Even after you do pay in full, you may see a small interest charge on your next statement. This is called residual interest (or trailing interest), and it catches people off guard. It happens because interest accrues daily between your statement closing date and the date your payment actually posts. That gap of a few days generates a small charge that shows up on the following statement. It doesn’t mean something is wrong; it’s just the lag between when interest was calculated and when your payment cleared.
When you carry balances at different APRs on the same card, such as a purchase balance at 21% and a cash advance at 27%, payment allocation becomes important.
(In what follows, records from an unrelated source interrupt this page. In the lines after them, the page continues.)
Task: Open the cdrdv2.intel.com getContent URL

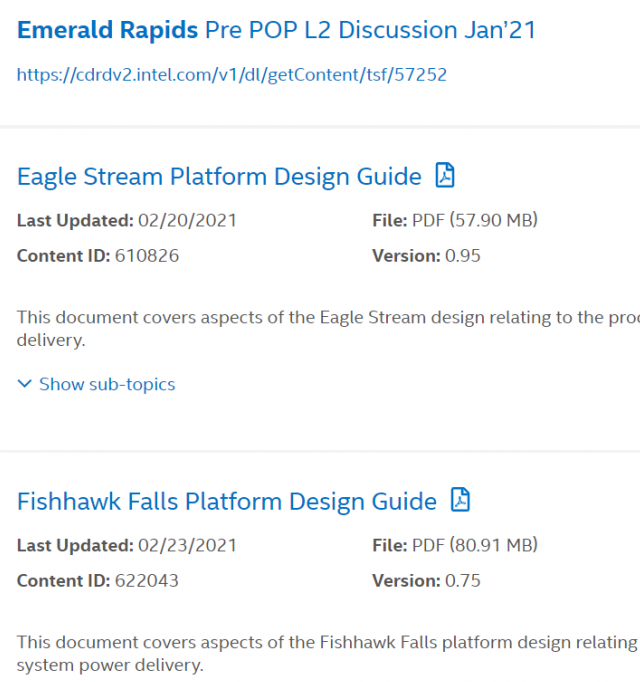Action: pyautogui.click(x=232, y=74)
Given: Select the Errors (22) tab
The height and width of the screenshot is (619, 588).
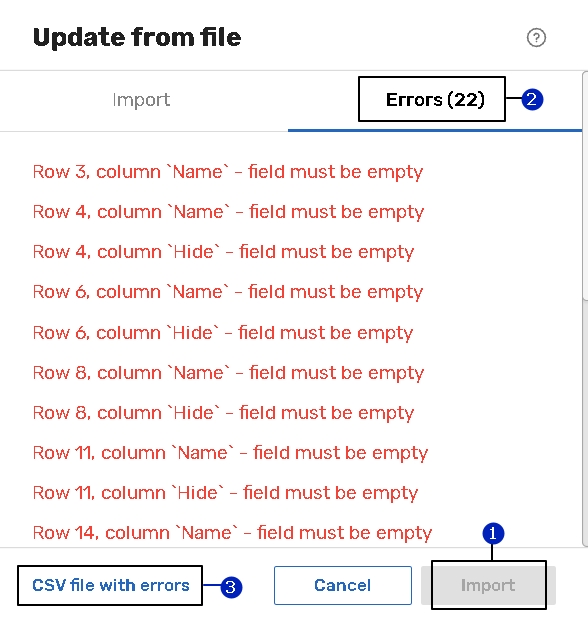Looking at the screenshot, I should click(x=435, y=100).
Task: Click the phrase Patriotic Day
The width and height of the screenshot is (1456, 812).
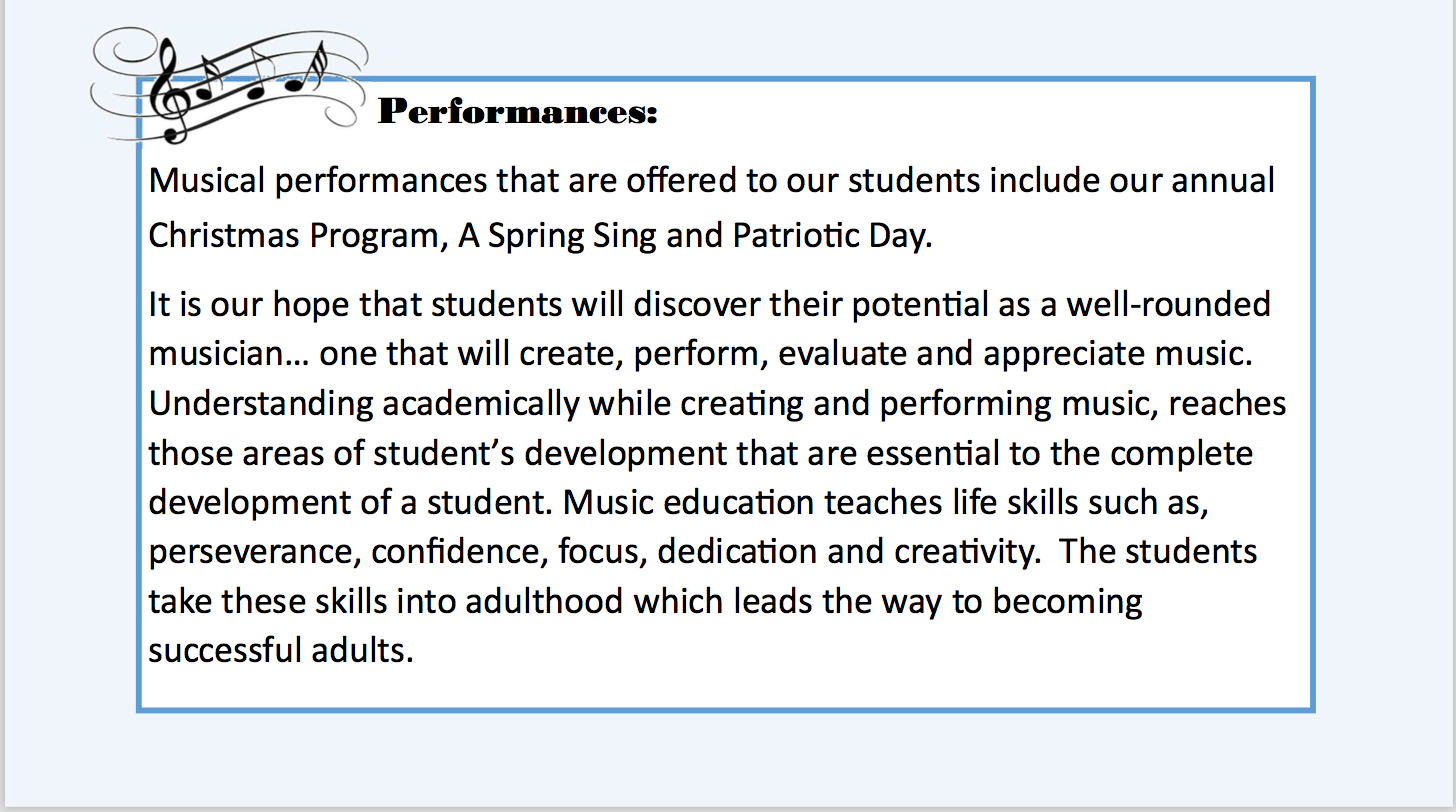Action: (832, 236)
Federal law requires your issuer to apply any amount you pay above the minimum to the balance with the highest interest rate first, then work down to the next highest, and so on until the payment is used up.8Office of the Law Revision Counsel. 15 USC 1666c – Prompt and Fair Crediting of Payments
This rule only applies to the amount above the minimum payment. Your minimum payment itself can be allocated however the issuer chooses, and most issuers apply it to the lowest-rate balance first. That’s why paying just the minimum when you have a cash advance balance is so costly: your payment chips away at the cheaper debt while the expensive cash advance balance keeps compounding.
Minimum payments are designed to keep your account current, not to get you out of debt. They’re typically calculated as 1% to 4% of your total balance. When you carry a balance, your issuer applies your payment to interest and fees first, and whatever is left goes toward reducing the principal. On a $2,000 balance at 20% APR, roughly $33 of interest accrues in a single billing cycle. If your minimum payment is $40, only about $7 actually reduces what you owe.
At that pace, paying off $2,000 could take well over a decade and cost more in interest than the original balance. Your monthly statement is required to show how long payoff would take at the minimum payment versus a fixed higher amount, which is worth reading at least once for the wake-up call alone.
If you fall more than 60 days behind on a payment, your issuer can impose a penalty APR on your account, which is often the highest rate the card carries. Under federal law, however, the issuer must end the penalty rate within six months if you make all your minimum payments on time during that period.9Office of the Law Revision Counsel. 15 USC 1666i-1 – Limits on Interest Rate, Fee, and Finance Charge Increases The issuer must also tell you in writing why the rate increased and that it will be reversed if you pay on time for six months.
The penalty rate applies only to your existing balance in most cases. The CARD Act of 2009 generally prohibits issuers from applying a penalty rate to new transactions unless you’re more than 60 days late, and even then the reversal clock starts as soon as you catch up on payments. If you do get hit with a penalty rate, the fastest way out is six consecutive months of on-time minimum payments.
Before you open a credit card, the issuer must present key terms in a standardized table commonly called a Schumer Box (named after the senator who championed the disclosure requirement, not after any specific regulatory term). This table is required by Regulation Z under the Truth in Lending Act and must clearly list the purchase APR, cash advance APR, penalty APR, grace period length, annual fees, and other costs in a consistent format so you can compare cards side by side.7eCFR. 12 CFR Part 1026 Subpart B – Open-End Credit When you’re shopping for a card, the Schumer Box is the first thing to read. Everything else in the application is marketing; the box is the contract.